Annie Ernaux crea a través del llamado tiempo de la conciencia rompiendo la concepción tradicional del relato y ensalzando la intimidad de la escritura autobiográfica en el cifrado de un contra-tiempo, una forma propia de contra-percepción, la de la fuerza de la memoria y la confrontación del Otro. La morfología de sus obras, híbrida y dialógica –pues la escritora entra en comunicación sin cese con la mujer que fue–, fortalece un relato integrador en que serán esenciales la presencia de lo fotográfico, la arqueología del recuerdo, el poder evocador de los espacios y las canciones de época o cada sensación que se sueña y recrea en un nuevo plano de conciencia.
Los objetos artísticos de Ernaux son instrumentos en beneficio de una lógica de la acción y de un claro fortalecimiento de la percepción creativa y de la representación simbólica. Esto genera, empleando un concepto del psiquiatra y psicoanalista inglés D. W. Winnicott, «un espacio potencial», un espacio de integración que posibilita el inmenso desarrollo de las capacidades imaginarias, mnemotécnicas y reflexivas de la escritora.
Para Ernaux, la vida ofrece organizaciones desconocidas de escritura que exigen un claro distanciamiento con respecto a lo experimentado, como una puesta a punto, y que ingresan en un marco de acción universal. La escritura restaura, sana la herida de las vivencias traumáticas (se aprecia especialmente en títulos como El acontecimiento o Memoria de chica), vincula la memoria individual y las memorias colectivas, forja una visión transformadora de la identidad y, ante todo, es capaz de hacernos felices.

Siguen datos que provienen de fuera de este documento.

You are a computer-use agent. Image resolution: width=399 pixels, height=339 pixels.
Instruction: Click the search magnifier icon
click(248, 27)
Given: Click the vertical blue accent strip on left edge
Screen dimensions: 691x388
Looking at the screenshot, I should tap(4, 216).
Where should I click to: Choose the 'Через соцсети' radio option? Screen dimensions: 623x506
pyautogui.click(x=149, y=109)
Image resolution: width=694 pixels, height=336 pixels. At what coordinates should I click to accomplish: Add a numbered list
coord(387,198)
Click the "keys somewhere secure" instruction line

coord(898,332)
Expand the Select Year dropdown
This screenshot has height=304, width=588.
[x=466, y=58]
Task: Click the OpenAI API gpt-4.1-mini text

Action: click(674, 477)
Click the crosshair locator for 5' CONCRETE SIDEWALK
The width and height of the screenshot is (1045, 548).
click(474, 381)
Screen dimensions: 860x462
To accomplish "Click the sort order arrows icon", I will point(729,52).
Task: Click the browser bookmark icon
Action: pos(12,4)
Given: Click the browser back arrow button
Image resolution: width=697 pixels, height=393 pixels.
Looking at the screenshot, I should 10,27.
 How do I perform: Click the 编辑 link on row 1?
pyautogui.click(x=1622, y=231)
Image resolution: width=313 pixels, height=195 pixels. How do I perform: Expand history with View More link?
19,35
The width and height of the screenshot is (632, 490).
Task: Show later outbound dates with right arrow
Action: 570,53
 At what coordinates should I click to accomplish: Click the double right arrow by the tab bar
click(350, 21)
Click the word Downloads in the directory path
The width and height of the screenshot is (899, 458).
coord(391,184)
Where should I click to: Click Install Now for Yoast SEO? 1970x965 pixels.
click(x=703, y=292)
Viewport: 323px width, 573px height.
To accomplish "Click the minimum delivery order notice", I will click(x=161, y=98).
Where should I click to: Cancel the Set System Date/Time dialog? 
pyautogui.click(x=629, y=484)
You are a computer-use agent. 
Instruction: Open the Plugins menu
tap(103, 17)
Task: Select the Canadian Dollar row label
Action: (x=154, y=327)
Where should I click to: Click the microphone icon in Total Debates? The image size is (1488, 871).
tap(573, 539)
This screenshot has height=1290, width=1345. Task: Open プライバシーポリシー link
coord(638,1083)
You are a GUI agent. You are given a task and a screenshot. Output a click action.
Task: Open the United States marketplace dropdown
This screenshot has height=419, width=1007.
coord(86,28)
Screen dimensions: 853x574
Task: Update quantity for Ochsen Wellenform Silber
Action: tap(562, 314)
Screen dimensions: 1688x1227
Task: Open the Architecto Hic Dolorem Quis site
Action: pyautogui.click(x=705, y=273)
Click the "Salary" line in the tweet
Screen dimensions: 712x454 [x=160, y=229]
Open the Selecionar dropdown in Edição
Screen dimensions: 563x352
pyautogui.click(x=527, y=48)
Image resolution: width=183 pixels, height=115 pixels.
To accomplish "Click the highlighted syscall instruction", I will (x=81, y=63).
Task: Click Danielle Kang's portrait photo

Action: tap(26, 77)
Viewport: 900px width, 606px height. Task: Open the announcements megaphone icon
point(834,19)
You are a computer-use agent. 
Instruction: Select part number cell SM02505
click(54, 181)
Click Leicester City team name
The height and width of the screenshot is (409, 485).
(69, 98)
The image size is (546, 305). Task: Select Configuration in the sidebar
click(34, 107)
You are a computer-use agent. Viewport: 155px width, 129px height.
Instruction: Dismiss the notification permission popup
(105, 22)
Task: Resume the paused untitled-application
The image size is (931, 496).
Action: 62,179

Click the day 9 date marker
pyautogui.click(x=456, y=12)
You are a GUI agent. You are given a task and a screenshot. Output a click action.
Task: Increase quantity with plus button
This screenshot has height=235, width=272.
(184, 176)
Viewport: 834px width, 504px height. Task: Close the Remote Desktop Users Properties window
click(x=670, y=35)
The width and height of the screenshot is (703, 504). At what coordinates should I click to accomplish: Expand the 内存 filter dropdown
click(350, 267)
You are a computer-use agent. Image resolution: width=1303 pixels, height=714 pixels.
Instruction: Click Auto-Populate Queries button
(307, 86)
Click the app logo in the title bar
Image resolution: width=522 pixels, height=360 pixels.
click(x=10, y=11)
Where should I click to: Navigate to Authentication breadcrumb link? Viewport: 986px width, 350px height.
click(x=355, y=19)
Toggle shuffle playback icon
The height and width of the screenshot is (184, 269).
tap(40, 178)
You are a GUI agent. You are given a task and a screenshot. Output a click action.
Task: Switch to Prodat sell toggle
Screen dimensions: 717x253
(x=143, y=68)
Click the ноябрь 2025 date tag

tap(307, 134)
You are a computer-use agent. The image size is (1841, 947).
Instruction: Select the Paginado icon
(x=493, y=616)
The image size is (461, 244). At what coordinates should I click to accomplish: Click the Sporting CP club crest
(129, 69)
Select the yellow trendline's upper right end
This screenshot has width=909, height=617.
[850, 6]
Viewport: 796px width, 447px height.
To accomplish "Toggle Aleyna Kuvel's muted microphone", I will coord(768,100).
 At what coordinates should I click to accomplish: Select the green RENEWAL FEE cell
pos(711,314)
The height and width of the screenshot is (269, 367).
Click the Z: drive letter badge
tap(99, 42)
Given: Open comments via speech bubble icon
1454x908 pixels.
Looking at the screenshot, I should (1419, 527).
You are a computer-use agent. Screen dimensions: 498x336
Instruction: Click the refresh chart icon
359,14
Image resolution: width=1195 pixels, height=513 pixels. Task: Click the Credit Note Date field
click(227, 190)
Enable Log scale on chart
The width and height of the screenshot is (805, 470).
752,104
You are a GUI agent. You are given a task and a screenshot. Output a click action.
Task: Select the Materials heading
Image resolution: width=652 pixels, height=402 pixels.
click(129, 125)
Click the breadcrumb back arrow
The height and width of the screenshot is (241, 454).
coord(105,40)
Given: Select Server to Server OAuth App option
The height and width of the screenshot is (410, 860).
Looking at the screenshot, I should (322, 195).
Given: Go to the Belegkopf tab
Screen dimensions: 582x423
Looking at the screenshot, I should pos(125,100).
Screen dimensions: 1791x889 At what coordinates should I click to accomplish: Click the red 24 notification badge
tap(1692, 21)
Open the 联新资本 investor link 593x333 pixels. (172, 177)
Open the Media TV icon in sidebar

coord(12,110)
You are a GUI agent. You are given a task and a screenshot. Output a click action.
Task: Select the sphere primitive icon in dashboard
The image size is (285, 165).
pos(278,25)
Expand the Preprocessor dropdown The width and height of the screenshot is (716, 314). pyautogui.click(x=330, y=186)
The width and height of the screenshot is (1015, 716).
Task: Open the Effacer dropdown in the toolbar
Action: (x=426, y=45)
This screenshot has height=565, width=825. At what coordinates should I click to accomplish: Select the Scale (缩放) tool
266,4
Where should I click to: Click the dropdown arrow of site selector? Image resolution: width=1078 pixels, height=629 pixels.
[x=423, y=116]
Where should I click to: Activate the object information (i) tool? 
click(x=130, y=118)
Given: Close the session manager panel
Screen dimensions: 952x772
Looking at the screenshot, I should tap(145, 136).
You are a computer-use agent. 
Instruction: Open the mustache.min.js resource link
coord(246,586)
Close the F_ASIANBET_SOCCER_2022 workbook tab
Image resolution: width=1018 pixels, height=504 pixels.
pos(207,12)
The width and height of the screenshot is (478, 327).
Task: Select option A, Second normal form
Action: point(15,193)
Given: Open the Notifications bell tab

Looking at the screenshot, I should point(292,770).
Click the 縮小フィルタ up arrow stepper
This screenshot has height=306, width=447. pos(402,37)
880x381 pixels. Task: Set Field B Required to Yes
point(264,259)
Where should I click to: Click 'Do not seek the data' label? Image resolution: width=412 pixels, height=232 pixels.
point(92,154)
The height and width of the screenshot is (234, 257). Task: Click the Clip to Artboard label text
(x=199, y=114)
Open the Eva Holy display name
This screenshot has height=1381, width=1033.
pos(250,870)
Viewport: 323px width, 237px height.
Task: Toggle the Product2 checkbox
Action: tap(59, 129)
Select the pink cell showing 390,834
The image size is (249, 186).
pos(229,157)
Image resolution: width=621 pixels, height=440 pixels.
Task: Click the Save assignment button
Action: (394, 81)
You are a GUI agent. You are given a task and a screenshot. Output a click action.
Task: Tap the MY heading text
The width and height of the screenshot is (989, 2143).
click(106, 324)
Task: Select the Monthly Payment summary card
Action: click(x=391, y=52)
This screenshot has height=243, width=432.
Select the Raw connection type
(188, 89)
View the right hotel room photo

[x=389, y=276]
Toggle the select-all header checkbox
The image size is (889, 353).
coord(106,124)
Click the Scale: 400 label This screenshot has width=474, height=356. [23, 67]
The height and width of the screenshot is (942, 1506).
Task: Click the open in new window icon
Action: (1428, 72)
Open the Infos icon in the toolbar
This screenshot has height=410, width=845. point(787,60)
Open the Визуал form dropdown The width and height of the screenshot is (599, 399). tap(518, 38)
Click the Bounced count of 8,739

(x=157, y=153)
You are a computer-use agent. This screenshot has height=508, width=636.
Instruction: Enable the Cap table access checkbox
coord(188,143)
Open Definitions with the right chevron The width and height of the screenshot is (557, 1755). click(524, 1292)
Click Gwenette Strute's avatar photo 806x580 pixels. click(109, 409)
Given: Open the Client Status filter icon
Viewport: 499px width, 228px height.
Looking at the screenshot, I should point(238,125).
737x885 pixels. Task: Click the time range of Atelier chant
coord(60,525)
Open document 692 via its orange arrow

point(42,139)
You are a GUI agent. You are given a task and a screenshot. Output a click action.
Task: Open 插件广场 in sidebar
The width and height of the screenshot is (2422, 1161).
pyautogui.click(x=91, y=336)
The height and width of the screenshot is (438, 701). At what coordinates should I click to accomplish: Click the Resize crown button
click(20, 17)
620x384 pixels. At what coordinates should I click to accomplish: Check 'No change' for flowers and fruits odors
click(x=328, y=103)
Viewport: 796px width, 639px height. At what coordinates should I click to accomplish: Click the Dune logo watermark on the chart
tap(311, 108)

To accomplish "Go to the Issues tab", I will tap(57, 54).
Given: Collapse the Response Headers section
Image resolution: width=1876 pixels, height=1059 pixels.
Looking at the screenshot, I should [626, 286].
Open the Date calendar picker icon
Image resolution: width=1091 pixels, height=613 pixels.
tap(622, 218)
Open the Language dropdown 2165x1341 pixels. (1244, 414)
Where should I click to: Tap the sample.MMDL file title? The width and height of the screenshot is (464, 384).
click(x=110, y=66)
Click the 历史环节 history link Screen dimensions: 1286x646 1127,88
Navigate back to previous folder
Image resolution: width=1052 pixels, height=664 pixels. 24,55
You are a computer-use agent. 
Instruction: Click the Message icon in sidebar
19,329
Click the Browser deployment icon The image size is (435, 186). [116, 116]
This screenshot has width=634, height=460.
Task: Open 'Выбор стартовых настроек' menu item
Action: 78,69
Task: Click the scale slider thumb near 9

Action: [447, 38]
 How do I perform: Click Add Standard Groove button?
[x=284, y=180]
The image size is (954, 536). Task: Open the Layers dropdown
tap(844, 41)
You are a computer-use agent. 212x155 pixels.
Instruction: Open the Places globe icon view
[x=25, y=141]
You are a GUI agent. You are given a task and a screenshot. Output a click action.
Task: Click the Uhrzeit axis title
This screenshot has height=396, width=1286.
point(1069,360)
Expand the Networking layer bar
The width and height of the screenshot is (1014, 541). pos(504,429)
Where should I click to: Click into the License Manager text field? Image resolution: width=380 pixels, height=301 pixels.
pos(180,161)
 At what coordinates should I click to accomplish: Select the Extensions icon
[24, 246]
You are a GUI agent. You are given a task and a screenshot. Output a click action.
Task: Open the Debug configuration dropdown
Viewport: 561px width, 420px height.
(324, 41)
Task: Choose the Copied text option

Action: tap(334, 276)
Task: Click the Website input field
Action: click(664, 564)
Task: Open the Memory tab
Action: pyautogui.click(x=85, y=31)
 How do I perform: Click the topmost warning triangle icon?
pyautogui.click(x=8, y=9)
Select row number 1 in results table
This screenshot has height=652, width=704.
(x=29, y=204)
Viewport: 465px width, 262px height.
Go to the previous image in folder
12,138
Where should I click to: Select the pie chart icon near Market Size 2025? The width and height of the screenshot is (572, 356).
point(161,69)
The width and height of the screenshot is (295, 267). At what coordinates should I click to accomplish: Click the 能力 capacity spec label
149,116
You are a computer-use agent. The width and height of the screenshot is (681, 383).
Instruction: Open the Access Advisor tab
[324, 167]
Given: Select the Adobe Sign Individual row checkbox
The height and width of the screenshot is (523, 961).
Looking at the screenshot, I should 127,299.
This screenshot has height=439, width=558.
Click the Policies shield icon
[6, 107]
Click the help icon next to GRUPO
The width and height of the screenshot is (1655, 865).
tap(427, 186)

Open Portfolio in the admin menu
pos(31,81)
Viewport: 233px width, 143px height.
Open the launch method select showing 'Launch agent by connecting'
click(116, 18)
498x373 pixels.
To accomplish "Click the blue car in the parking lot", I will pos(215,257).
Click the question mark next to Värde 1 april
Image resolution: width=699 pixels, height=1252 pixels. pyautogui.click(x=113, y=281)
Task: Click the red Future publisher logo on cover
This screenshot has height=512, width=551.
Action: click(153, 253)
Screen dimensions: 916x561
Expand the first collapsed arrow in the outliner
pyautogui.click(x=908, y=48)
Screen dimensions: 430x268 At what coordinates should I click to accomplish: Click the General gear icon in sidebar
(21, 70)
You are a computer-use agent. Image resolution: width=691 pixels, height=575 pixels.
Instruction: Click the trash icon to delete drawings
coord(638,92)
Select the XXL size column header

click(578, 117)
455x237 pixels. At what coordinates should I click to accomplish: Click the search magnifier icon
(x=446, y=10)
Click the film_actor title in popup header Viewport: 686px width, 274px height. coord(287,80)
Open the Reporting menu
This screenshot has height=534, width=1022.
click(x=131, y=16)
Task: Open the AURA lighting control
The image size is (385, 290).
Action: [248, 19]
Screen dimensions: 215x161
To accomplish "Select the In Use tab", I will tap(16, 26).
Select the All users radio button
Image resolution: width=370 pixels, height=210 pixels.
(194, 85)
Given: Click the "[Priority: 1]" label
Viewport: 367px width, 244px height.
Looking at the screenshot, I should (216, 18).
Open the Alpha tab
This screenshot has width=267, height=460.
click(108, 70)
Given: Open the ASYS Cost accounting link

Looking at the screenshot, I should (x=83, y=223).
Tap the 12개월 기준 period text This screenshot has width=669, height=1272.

Creo que han existido pocos autores que hayan convivido con la escritura de un modo más honesto, valiente y comprometido que Ernaux. Su valor ha sido siempre el de escribir contra las fuerzas de dominación y contra el discurso normativo. Un ejemplo de ello es la redacción de El lugar, el libro dedicado a la memoria de su padre, para el que dispone una escritura factual, desnuda, certera, la dureza y la claridad de un hueso, pues debe escribir también contra el uso más dogmático, institucionalizado y agresivo de la lengua literaria francesa.
Destaco del estilo de su obra la poesía descarnada, su clarividente violencia, el poder rotundo de las frases que nacen como un aliento de vida, un gesto de amor y de resistencia, de conocimiento, su pureza –la escritura como una lámina de vidrio, transparente– y su vocación de verdad.
Para Ernaux, la escritura es una inmersión, su verdadero lugar –le vrai lieu–. Escribir, considera, es algo similar a sacar piedras del fondo de un río. Annie siente que hay en lo que se vive algo inmenso, que pide ser cuestionado incesantemente. Salvando su vida, salvando lo que le sucede, lo que le ha atravesado, dándole forma a través de libros, salva también algo para todos nosotros, una forma de conocimiento que solo puede ser alcanzada a través de la emoción. Porque cuando escribe, Annie Ernaux descarna la realidad para hacerla ver mejor.
Concluyamos con sus propias palabras, esas líneas extraordinarias del final de El acontecimiento: «y quizás el verdadero objetivo de mi vida sea este: que mi cuerpo, mis sensaciones y mis pensamientos se conviertan en escritura, es decir, en algo inteligible y general, y que mi existencia pase a disolverse completamente en la cabeza y en la vida de los otros».